Svimmer is a handle-based state model built on Immer.

Readme

svimmer (beta)

Svimmer is a handle-based state model built on Immer.

You work with a single root store. You then focus into state with handles.


Core model

  • State is accessed through handles.
  • A handle points to a value path in the root state.
  • Handles come in two permission levels:
    • Reader: can read and observe.
    • Writer: can read, observe, and mutate.

Permissions are inherited

  • writer.focus(...) returns a writer handle.
  • reader.focus(...) returns a reader handle.

This keeps write permissions explicit and local.


Quick API map

createSvimmerStore(initial)

Creates the root writer handle.

read(accessor)

Read data from the current handle.

focus(selector)

Create a child handle from the current handle. Returns null if the target does not exist.

transact(mutator)

Mutate through Immer drafts on a writer handle.

set(value)

Replace the current handle value.

follow(locator) + locatorFor<T>()

Use dynamic handles that relocate when dependencies change.

subscribe(cb)

Observe value updates.

onDestroy(cb)

Observe lifecycle destruction when a handle path is removed.

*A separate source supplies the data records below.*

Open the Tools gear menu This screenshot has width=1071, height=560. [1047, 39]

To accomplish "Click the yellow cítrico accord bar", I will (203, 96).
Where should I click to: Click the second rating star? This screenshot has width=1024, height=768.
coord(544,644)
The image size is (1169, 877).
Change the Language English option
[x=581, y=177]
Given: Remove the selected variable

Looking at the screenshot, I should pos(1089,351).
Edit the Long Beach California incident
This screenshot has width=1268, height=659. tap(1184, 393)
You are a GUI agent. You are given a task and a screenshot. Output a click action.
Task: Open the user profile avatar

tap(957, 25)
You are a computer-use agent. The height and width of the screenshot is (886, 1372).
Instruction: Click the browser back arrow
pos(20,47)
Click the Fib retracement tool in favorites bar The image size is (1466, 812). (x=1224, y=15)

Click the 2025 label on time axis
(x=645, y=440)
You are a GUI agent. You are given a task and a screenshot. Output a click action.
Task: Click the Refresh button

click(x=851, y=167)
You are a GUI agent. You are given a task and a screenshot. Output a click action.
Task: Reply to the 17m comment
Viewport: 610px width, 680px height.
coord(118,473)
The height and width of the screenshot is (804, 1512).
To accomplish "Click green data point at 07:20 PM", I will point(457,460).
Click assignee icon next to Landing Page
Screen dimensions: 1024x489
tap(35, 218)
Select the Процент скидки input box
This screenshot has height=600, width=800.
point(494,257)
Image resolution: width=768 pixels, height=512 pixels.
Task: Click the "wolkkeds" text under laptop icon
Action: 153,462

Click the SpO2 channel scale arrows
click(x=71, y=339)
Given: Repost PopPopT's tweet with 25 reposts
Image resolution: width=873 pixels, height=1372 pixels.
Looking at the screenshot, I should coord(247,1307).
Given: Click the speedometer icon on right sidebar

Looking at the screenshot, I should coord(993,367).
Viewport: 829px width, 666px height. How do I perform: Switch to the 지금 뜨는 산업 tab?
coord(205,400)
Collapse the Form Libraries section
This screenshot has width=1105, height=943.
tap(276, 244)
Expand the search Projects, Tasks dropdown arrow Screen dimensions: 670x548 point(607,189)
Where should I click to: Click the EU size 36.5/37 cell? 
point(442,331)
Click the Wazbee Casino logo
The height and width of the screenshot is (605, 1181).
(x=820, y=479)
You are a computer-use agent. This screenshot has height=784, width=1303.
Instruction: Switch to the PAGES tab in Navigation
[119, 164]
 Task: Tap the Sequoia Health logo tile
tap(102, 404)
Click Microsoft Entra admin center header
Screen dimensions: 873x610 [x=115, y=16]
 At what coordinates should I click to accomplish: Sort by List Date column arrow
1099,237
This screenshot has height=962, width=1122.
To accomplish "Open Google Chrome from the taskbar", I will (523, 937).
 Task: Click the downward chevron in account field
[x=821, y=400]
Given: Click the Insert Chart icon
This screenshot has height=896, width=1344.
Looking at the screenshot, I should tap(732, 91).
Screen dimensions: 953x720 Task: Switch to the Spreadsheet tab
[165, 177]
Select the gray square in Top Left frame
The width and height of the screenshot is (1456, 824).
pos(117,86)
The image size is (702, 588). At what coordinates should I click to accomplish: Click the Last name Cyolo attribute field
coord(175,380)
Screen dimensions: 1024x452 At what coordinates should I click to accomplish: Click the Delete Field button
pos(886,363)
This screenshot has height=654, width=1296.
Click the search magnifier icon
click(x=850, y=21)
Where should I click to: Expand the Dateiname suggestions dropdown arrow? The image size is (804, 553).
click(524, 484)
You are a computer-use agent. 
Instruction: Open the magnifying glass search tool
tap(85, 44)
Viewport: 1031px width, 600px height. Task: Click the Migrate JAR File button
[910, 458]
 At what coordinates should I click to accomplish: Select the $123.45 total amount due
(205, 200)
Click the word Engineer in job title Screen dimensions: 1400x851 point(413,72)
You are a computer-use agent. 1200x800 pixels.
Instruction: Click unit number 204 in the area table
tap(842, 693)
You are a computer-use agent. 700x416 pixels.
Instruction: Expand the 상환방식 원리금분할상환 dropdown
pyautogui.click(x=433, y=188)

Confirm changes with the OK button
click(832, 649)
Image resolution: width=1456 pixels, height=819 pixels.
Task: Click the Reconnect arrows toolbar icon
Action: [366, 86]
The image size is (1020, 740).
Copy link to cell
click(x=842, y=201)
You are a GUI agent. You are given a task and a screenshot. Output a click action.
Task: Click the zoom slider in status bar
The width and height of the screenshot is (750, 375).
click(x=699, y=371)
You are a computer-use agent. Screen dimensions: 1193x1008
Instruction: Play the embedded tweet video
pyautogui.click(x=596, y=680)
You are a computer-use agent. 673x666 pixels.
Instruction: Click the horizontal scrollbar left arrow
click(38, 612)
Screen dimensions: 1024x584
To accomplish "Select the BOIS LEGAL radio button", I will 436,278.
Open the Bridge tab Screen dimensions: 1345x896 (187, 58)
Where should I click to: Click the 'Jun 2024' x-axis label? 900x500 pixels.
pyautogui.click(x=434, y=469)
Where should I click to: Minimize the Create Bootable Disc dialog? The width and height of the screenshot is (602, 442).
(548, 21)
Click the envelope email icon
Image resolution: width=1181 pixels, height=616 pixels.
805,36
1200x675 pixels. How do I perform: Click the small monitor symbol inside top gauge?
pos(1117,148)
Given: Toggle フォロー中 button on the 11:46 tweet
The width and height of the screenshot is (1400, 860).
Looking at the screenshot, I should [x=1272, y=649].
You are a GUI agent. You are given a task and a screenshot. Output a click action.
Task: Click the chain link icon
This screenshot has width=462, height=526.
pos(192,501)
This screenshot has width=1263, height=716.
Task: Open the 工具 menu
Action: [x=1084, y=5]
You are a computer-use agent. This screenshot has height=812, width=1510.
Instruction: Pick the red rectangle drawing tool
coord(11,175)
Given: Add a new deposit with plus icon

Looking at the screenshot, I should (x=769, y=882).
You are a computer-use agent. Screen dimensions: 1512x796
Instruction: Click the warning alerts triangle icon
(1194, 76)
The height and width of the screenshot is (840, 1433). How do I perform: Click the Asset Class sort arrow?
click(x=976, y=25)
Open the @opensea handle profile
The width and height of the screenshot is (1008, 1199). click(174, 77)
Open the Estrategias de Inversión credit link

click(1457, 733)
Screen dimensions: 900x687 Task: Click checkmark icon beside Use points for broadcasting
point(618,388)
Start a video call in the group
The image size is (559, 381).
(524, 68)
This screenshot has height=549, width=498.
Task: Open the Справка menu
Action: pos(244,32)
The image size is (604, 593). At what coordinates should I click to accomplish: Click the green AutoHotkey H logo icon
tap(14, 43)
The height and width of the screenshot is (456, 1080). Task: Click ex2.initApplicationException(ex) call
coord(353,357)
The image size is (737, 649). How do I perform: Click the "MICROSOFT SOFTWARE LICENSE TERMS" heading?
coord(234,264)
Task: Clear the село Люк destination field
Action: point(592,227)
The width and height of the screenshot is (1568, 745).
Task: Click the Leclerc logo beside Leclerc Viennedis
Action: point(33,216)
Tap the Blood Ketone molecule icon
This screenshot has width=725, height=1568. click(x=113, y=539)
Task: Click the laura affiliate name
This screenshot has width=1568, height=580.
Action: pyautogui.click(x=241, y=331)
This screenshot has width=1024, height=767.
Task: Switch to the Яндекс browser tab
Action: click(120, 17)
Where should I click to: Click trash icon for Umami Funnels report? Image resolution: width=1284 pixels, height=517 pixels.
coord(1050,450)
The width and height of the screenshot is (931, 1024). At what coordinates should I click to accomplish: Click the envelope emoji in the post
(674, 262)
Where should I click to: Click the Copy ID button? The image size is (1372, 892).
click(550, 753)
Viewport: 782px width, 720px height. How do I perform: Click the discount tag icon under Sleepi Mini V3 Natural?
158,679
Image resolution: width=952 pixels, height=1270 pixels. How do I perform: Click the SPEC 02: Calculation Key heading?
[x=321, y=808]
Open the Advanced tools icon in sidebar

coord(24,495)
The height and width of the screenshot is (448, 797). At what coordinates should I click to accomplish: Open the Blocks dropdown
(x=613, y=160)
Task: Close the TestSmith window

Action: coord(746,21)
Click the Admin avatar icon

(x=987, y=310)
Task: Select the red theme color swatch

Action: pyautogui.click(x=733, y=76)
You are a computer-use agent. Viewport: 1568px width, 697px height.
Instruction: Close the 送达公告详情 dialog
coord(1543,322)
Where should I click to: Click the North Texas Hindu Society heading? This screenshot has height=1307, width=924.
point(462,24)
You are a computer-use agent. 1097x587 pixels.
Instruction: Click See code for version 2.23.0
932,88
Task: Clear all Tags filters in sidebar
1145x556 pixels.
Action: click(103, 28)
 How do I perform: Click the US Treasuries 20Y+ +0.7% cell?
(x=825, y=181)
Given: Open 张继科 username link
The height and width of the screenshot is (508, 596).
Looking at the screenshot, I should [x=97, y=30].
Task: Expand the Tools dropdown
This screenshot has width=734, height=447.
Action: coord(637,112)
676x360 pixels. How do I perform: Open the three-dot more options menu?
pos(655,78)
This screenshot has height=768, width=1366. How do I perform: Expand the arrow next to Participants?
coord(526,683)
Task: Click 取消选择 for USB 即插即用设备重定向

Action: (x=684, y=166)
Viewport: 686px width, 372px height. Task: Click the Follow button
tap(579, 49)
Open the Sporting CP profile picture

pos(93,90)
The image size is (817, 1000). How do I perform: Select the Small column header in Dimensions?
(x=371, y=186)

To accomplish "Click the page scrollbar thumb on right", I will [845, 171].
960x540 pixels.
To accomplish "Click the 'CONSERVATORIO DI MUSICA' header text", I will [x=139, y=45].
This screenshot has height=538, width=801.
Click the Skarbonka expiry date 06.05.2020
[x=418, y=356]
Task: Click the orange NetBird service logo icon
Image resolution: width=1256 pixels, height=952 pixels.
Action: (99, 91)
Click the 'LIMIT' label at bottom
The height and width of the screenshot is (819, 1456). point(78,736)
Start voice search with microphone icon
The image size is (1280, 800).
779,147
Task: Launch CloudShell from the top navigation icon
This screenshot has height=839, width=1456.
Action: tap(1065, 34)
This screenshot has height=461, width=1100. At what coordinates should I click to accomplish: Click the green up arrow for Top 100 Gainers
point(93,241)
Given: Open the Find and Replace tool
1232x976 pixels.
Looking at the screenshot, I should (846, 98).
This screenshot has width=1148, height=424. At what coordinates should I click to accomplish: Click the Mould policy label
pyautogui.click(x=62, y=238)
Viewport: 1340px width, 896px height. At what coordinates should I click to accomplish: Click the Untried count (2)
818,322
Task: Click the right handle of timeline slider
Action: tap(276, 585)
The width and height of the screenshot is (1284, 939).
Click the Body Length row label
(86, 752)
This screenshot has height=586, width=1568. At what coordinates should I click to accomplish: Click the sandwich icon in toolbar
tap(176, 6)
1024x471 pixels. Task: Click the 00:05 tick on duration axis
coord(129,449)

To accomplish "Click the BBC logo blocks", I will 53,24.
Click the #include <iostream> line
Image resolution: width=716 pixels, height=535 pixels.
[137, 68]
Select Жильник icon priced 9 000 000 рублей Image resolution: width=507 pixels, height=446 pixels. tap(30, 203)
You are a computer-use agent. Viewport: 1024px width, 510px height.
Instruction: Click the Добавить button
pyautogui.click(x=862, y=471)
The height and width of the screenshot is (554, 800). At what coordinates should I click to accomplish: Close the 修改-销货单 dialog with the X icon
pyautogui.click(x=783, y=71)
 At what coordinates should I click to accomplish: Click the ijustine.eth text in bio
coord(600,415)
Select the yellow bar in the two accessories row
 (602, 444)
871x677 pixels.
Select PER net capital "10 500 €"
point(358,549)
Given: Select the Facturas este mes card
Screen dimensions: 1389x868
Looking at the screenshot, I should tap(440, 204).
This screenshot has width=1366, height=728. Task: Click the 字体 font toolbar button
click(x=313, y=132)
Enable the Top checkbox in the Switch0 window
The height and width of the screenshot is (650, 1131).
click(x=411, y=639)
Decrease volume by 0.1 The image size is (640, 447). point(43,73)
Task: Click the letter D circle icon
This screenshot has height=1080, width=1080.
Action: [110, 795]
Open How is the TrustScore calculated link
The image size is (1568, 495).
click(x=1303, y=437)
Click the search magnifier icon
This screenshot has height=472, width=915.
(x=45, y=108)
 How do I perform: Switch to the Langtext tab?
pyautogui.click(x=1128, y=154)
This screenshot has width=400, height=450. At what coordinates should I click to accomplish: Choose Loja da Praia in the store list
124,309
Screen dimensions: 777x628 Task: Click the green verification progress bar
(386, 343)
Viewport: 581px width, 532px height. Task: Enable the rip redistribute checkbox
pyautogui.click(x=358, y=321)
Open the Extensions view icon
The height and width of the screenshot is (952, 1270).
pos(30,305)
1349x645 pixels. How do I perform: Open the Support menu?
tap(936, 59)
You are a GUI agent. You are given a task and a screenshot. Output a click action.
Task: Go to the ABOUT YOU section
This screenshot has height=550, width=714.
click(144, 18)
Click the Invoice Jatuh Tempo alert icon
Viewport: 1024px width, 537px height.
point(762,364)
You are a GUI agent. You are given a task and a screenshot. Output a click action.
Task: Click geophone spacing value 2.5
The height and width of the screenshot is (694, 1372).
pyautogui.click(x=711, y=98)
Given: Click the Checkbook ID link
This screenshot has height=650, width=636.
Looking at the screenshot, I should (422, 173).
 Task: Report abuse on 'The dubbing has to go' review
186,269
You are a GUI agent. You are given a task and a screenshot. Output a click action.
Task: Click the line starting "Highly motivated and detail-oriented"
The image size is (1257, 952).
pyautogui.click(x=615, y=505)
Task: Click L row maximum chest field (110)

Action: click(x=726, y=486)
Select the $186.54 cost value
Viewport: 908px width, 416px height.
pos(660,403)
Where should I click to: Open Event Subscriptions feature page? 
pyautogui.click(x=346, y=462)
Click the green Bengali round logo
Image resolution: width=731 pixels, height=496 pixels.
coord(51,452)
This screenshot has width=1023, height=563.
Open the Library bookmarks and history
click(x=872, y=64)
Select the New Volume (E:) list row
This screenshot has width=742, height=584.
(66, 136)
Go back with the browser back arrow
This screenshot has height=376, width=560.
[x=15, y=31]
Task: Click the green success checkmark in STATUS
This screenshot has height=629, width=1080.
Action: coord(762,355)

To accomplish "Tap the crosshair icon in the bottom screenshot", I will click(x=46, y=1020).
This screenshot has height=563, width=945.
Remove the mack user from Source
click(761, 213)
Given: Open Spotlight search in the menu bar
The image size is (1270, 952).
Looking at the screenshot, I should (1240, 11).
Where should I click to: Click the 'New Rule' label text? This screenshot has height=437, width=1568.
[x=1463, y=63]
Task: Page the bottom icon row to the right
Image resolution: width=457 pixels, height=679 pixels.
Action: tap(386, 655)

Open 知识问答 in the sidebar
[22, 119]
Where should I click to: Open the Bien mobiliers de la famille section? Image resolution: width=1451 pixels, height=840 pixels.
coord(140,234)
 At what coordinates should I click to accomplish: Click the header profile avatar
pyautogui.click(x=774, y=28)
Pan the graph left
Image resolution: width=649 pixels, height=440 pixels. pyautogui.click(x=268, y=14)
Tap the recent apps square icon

Value handles and undefined

Svimmer uses value handles, even though path tracking is internal.

Because of this model, Svimmer does not distinguish between:

  • a property that is undefined
  • a property that does not exist

In practice, undefined means “deleted”.

Effects:

  • Setting a field to undefined removes it semantically.
  • Removed paths trigger onDestroy.
  • Removed paths cannot be focused into.
  • set(undefined) is forbidden on value handles.

Why this rule exists:

  • A child handle should not be able to delete itself from its parent via set(undefined).

Recommendation:

  • Prefer nullable fields (null) over optional fields when you want an empty value that still exists.

Locators (dynamic handles)

Locators let you define reusable dynamic handle logic.

A locator is defined against a root type:

  • You declare dependency selectors.
  • You get dependency handles in locate(...).
  • locate(...) returns the current selector (or null).

This makes locators easy to define in external files and reuse across modules/components.

Example: external locator definition

// locators/company.ts
import { locatorFor } from "svimmer";
import type { CompanyDoc } from "./types";

const companyLocator = locatorFor<CompanyDoc>();

export const ceoLocator = companyLocator(
  [x => x.ceoId],
  (ceoIdRef) => {
    const id = ceoIdRef.value();
    return x => x.employees.get(id) ?? undefined;
  },
);

export const betaProjectLocator = companyLocator(
  [x => x.featureFlags.get("betaBilling")],
  (flagRef) => {
    const enabled = flagRef?.value() ?? false;
    return enabled ? (x => x.projects[1]) : null;
  },
);

Example: using a locator

const store = createSvimmerStore(initialCompany);

const ceo = store.follow(ceoLocator);
ceo.read(x => x?.name); // dynamic read

const betaProject = store.follow(betaProjectLocator);
betaProject.current(); // handle or null

null from locate(...) means there is currently no target. When dependencies change, the dynamic handle relocates automatically.


Recommended component architecture

  • Keep values derived from handles inside components.
  • Avoid passing raw derived values through many layers.
  • Pass handles instead of snapshots when possible.
  • Prefer passing the lowest common parent handle to a component.
  • Avoid passing multiple sibling handles if one parent handle is enough.

This keeps component boundaries clean. It also avoids “privileged controller components”.

With root writer in App.svelte, permissions become simple:

  • pass reader handles for read-only areas
  • pass writer handles where mutation is allowed

Notes on value()

value() can be useful for:

  • primitive reads
  • creating snapshot copies
  • serialization

Using value() as the default read path can produce stale/weird references. Use read(...) as the normal access pattern.